La nécessité du changement
31Soussi [2006] a examiné, dans une perspective sociologique, une transformation technologique qui a eu un effet considérable sur les rapports à l’intérieur de l’entreprise et notamment sur les pouvoirs respectifs des différentes catégories de personnels. Dans la tradition de Nortel, les ingénieurs étaient des créatifs qui avaient beaucoup de discrétion et qui intervenaient de manière directe et régulière sur les processus de réalisation des produits, et parfois même sur la nature des produits eux-mêmes. Cet aspect s’est trouvé à la base des grandes avancées technologiques de Nortel ainsi que de sa réputation. Les gestionnaires de Nortel trouvaient cependant ce processus très coûteux et voulaient trouver un mécanisme pour en réduire les coûts. Sous la pression de la concurrence dans le secteur, ils voulaient des adaptations en matière d’efficience avant d’être contraints à des décisions brutales sous la pression du marché. Ils étaient aussi un peu irrités par le pouvoir considérable que les ingénieurs de Nortel avaient acquis avec le temps. Pour avoir un effet sur le système technologique et ultimement sur la gestion de l’entreprise, les gestionnaires devaient amener les ingénieurs eux-mêmes à changer le système. Ils les associèrent à la réflexion sur les problèmes de coûts auxquels l’entreprise était confrontée et les mirent au défi de trouver une solution technologique nouvelle. Les faits (les problèmes de coûts et de concurrence), les expériences positives des ingénieurs Nortel dans le passé (et leurs succès), ainsi que le cas normatif qui voulait que le problème de coût dépende de l’activité de design pour lequel les ingénieurs sont les plus qualifiés, tout cela a amené le travail sur un nouveau système.

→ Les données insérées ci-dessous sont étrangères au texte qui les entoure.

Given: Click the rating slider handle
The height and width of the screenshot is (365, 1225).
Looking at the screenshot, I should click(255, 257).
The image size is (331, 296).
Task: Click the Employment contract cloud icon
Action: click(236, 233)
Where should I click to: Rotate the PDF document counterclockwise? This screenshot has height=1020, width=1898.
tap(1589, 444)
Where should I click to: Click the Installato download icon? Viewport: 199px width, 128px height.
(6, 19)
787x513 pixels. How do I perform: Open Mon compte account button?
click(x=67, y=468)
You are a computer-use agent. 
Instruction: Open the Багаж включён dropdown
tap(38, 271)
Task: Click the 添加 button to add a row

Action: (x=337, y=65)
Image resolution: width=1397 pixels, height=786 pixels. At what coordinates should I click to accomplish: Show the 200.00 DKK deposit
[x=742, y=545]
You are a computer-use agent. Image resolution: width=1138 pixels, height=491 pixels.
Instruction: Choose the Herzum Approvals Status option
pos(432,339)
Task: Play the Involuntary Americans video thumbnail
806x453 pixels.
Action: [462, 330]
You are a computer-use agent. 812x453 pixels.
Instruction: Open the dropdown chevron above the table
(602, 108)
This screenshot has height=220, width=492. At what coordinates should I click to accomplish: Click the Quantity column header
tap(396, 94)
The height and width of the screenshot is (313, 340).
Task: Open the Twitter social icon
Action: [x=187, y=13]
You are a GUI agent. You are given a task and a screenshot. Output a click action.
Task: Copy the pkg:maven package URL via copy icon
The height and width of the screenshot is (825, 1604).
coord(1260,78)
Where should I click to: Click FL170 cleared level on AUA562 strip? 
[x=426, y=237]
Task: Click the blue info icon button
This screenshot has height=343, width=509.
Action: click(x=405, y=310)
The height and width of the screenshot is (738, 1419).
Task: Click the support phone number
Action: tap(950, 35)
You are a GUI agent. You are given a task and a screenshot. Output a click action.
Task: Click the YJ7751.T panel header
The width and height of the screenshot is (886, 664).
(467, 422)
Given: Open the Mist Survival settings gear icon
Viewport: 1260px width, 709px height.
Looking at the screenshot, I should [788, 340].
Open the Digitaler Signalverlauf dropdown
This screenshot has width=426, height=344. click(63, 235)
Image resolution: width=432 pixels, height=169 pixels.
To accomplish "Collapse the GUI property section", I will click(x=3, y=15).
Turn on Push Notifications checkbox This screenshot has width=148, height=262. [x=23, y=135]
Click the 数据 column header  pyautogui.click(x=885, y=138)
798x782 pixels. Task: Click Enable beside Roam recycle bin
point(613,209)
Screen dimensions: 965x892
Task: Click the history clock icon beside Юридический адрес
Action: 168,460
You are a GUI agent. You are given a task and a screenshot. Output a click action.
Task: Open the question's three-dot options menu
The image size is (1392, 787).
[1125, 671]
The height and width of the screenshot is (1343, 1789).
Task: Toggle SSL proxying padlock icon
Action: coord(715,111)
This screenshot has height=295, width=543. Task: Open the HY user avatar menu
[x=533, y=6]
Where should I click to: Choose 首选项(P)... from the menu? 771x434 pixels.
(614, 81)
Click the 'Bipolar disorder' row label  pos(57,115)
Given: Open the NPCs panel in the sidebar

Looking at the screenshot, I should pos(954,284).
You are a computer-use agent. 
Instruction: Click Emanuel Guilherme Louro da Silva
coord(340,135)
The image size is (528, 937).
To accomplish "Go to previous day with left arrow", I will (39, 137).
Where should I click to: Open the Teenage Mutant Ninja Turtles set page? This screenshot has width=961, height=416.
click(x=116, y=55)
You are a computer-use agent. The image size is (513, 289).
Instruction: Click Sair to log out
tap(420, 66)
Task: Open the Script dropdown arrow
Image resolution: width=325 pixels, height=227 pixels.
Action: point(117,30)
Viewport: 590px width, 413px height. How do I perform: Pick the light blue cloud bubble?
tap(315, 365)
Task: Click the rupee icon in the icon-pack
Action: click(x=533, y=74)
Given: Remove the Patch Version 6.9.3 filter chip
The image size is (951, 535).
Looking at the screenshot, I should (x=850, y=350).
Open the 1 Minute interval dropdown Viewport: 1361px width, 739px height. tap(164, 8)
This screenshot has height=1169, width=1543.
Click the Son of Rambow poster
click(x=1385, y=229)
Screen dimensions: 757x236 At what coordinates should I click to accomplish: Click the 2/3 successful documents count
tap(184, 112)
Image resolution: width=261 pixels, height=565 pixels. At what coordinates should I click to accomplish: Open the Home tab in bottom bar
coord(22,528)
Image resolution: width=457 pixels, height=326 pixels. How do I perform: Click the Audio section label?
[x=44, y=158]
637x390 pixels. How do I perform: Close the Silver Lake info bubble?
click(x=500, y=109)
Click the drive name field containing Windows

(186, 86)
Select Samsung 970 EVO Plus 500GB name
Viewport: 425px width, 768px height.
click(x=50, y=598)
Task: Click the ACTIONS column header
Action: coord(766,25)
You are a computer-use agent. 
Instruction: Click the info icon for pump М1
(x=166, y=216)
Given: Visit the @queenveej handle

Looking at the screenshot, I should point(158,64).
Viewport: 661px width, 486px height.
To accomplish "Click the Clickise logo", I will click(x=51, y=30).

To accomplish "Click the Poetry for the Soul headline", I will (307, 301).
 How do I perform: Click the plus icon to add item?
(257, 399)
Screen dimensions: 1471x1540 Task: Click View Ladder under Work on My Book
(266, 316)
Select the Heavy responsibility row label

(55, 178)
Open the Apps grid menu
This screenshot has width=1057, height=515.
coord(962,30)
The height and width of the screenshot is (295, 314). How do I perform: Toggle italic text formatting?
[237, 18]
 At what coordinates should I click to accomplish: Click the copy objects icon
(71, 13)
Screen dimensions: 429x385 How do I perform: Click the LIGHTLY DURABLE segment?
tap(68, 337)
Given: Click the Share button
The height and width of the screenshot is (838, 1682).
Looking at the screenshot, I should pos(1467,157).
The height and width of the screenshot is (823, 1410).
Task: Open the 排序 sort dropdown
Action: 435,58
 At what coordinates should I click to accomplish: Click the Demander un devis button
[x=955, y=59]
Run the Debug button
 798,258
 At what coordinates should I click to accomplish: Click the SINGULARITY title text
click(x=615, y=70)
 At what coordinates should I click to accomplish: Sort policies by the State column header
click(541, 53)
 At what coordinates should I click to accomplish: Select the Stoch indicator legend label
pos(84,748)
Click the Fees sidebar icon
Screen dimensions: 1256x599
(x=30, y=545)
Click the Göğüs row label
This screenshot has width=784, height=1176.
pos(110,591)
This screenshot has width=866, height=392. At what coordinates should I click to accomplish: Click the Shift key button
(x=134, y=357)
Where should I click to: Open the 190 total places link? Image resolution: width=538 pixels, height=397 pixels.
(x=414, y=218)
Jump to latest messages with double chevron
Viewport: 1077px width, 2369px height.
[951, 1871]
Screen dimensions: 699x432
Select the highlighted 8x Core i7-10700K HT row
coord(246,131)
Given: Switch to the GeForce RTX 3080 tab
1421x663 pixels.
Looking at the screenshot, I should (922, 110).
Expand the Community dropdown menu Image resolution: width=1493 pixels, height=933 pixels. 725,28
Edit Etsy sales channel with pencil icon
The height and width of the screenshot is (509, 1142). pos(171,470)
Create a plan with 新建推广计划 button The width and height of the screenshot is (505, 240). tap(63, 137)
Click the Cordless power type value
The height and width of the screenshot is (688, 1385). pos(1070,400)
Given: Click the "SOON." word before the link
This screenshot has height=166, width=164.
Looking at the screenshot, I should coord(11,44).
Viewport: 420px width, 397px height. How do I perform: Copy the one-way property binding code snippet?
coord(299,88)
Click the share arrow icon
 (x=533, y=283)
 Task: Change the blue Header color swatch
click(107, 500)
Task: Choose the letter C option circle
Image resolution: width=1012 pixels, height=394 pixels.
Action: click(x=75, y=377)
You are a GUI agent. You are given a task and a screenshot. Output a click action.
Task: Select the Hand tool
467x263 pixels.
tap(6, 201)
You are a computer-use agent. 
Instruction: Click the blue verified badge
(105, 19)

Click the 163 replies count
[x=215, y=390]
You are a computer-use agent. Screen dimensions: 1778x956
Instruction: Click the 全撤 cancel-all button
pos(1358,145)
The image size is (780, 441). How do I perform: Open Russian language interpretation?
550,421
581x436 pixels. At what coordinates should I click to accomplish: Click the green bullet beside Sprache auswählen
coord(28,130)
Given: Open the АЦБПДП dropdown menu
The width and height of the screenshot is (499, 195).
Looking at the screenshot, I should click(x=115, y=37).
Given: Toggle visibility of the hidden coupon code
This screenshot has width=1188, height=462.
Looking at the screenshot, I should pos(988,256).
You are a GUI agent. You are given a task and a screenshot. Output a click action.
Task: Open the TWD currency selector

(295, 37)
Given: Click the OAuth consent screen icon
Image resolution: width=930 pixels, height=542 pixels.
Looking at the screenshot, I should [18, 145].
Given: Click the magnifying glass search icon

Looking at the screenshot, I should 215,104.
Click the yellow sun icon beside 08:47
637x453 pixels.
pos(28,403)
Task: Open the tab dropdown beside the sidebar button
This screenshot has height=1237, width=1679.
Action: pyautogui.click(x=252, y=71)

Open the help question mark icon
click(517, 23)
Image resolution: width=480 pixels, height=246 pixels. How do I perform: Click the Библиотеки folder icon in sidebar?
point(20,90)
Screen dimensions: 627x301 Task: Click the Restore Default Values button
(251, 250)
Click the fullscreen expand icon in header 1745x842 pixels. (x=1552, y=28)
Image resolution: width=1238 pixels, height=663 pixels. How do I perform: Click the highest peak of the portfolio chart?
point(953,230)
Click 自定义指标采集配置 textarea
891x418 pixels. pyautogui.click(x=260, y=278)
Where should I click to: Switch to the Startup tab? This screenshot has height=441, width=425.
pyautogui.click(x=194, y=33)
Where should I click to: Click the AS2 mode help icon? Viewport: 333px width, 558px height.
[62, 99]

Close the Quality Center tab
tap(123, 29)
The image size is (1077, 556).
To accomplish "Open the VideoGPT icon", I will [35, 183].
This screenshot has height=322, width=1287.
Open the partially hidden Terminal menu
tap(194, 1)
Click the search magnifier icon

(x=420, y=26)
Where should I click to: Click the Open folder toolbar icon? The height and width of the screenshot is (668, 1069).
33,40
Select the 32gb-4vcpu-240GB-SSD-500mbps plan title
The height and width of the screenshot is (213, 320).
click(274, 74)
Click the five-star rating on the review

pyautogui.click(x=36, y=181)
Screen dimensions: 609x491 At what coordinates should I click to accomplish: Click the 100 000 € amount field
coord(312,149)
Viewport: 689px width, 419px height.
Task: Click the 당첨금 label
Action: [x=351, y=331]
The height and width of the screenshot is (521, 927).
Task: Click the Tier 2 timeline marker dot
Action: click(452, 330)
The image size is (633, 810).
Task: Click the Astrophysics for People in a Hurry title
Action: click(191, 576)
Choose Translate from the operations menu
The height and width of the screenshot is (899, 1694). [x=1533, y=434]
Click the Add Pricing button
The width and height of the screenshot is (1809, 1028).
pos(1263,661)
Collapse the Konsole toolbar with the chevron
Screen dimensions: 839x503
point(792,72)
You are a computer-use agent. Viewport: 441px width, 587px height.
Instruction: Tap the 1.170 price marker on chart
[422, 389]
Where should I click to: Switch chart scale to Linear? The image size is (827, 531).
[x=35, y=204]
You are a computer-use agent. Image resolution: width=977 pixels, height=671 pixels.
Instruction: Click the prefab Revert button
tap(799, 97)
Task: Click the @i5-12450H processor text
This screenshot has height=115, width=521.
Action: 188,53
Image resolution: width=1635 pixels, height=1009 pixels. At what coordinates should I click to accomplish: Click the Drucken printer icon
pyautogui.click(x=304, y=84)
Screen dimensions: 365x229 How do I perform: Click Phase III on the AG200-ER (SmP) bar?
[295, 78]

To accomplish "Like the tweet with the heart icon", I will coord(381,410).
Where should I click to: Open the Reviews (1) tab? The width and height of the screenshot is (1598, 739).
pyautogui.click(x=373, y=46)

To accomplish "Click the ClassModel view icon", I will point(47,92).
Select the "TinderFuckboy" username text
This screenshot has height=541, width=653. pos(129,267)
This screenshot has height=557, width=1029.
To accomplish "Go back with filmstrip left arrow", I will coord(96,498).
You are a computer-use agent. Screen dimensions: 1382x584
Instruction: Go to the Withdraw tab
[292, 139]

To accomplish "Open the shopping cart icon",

Le processus de changement
32Les ingénieurs de Nortel, confiants dans leur capacité à transformer le système technologique, demandèrent les ressources requises pour tenter une expérience unique d’automatisation de processus et obtinrent toutes les ressources demandées. Ils eurent ainsi la charge d’un projet unique, stimulant au plan technologique et enthousiasmant par l’importance de ses effets concurrentiels éventuels. Tout le management de l’entreprise était alors suspendu aux décisions très discrétionnaires que les ingénieurs étaient autorisés à prendre. Seul l’objectif était imposé, ou pratiquement auto-imposé devrait-on dire. Les ingénieurs élaborèrent un système de grande qualité qui transformait radicalement l’identité professionnelle du groupe et plus tard le mode de fonctionnement de l’entreprise et même son noyau de compétence.
33En simplifiant, on dira qu’une nouvelle technologie de production, plus automatisée, a été conçue et mise en œuvre. Elle a permis de répartir les ingénieurs en deux grands groupes : i) les ingénieurs chargés des opérations du nouveau système technologique, le plus grand nombre ; la tâche de ces professionnels a été considérablement simplifiée par l’automatisation, leur pouvoir de négociation avec la direction a été considérablement diminué par la compression de l’incertitude liée à leur tâche, et leur fonction technicienne a été socialement dévalorisée (Crozier et Friedberg [1977]) ; ii) un groupe du savoir technique, beaucoup plus réduit, des « super ingénieurs » qui contrôlaient l’investigation technique et le développement, mais qui avait de ce fait un pouvoir de négociation beaucoup plus grand au détriment du premier groupe et de la ligne hiérarchique.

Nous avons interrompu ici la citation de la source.